Researchers at the Weizmann Institute of Science developed a wearable device called the Nasal Holter to continuously measure and log nasal airflow for 24 hours. The device, which uses a nasal cannula to measure airflow, collected data from 97 participants. The study found that a neural network classifier could identify individuals with a remarkable 96.8% accuracy based on their nasal airflow patterns alone.
The study also found that these individual breathing patterns remain stable over time, with identification accuracy at 95.24% in test-retest experiments conducted over several months, in some cases nearly two years. This stability makes the nasal respiratory fingerprint a reliable and long-term indicator, even more accurate than voice recognition.
More Than Just Airflow: The Insights Revealed
The research goes beyond simple identification, showing that these unique respiratory patterns are linked to a wide range of personal characteristics and health metrics. The study found significant correlations between an individual’s respiratory fingerprint and:
- Physiological State: Your respiratory fingerprint can indicate your Body Mass Index (BMI) and even differentiate between sleep and wakefulness.
- Cognitive and Emotional Traits: The study showed a strong link between respiratory patterns and a person’s mood, anxiety levels, and certain behavioral traits. Imagine having an objective, real-time indicator of an athlete’s mental state, helping you tailor training to prevent burnout.
The research suggests that because our brains are unique, the complex networks that drive respiration produce a unique output—a “respiratory fingerprint”. This is an indication that these breathing patterns reflect the deeper neural drivers of respiration, not just the physical act of inhaling and exhaling
What’s next?
This research validates the importance of continuous respiratory monitoring. Imagine the possibilities if people could consciously learn to replicate healthy breathing patterns to improve their mental and emotional states. Imagine having real-time data on how your respiration changes during different phases of your workout, or how it’s impacted by stress or fatigue. This isn’t just about breathing rate; it’s about understanding the complex patterns—the “fingerprint”—that your body is generating.

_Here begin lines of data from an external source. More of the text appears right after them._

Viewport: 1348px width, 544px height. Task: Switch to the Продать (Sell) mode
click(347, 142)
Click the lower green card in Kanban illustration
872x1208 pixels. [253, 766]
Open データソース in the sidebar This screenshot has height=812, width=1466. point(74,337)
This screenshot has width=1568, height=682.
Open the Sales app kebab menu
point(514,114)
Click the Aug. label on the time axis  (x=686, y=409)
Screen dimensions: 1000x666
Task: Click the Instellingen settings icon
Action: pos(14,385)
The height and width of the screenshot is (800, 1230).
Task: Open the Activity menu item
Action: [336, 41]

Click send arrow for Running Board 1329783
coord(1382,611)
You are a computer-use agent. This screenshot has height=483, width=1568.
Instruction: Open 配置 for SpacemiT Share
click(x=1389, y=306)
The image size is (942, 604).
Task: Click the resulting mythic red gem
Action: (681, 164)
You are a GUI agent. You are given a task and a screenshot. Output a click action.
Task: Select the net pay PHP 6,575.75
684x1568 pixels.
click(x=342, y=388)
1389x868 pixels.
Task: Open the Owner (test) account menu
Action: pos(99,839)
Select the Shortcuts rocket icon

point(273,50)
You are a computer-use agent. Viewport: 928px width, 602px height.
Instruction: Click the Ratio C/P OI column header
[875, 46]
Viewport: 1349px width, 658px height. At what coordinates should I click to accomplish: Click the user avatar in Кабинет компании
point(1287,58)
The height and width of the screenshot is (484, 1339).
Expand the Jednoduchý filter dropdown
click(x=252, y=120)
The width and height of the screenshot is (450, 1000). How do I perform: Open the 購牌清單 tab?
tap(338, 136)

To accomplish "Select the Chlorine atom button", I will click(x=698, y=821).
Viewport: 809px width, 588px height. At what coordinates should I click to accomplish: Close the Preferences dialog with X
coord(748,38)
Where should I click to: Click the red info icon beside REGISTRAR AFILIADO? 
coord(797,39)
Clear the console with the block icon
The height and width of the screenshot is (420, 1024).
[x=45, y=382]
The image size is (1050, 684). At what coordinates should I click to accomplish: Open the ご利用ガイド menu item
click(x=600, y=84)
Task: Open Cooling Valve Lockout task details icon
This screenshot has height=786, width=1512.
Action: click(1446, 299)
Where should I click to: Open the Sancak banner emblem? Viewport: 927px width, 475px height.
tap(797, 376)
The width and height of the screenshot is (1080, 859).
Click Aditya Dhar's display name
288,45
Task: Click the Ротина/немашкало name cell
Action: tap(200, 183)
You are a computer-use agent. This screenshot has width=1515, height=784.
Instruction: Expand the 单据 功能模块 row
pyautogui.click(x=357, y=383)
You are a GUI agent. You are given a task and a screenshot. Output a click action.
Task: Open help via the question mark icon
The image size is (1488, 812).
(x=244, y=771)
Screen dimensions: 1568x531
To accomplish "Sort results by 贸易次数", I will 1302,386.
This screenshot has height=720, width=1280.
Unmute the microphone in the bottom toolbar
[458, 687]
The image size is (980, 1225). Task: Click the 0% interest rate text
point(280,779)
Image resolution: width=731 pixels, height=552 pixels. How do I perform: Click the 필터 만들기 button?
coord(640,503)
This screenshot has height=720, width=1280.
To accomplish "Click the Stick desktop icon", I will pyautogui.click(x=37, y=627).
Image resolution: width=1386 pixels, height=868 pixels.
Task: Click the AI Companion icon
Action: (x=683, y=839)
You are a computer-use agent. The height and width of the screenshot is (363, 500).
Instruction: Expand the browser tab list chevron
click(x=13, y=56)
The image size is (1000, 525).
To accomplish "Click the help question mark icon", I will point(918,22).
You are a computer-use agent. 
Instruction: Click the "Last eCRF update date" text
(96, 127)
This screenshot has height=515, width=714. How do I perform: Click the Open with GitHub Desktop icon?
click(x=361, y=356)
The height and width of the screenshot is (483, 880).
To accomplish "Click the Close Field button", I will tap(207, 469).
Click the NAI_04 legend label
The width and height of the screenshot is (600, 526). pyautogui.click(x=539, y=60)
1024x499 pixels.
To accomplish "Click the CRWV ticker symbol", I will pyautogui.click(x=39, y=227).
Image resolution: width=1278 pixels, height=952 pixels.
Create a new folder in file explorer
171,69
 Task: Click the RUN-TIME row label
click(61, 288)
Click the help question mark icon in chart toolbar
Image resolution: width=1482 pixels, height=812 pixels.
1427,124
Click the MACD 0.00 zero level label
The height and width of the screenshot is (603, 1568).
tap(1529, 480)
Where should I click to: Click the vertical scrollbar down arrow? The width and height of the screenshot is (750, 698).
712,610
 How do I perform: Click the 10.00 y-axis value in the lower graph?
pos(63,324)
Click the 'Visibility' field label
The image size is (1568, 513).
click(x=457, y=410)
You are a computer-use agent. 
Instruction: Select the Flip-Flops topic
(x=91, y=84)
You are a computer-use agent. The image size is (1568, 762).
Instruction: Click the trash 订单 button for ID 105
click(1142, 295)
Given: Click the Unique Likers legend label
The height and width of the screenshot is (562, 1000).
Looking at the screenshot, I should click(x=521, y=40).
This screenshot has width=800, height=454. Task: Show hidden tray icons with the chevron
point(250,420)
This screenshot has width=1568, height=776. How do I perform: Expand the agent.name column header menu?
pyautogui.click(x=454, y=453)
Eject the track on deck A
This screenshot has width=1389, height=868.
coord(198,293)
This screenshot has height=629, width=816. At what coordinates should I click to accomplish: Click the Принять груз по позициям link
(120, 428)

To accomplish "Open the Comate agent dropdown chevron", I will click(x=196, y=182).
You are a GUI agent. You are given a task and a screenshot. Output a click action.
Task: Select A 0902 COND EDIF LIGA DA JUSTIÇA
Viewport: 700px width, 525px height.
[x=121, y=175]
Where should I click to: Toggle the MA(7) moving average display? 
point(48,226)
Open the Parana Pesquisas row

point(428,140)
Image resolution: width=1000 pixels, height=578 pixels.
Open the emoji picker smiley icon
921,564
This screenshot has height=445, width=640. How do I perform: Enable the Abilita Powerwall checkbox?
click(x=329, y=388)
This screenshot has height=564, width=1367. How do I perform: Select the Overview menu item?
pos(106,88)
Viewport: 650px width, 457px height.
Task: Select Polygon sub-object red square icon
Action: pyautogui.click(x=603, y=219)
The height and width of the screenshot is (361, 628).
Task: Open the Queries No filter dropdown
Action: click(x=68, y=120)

With this information, coaches could go beyond traditional metrics and further personalize their training plans. Athletes could track their recovery by monitoring changes in their breathing patterns during sleep or adjust their effort levels in real-time based on how their respiratory system is responding.
Breathing has become a thriving study field with enormous potential in both health and sports. This is related to the development of wearable devices such as CHASKi, a respiratory wearable system that makes it possible to measure breathing patterns in real time and across multiple contexts, opening the door to a deeper and more personalized understanding of how we breathe and how this impacts our performance and well-being. Breathing is no longer just an automatic reflex, but a key tool for diagnosis, training, and optimization, and everything points to it becoming one of the pillars of the future in healthcare and sports performance improvement.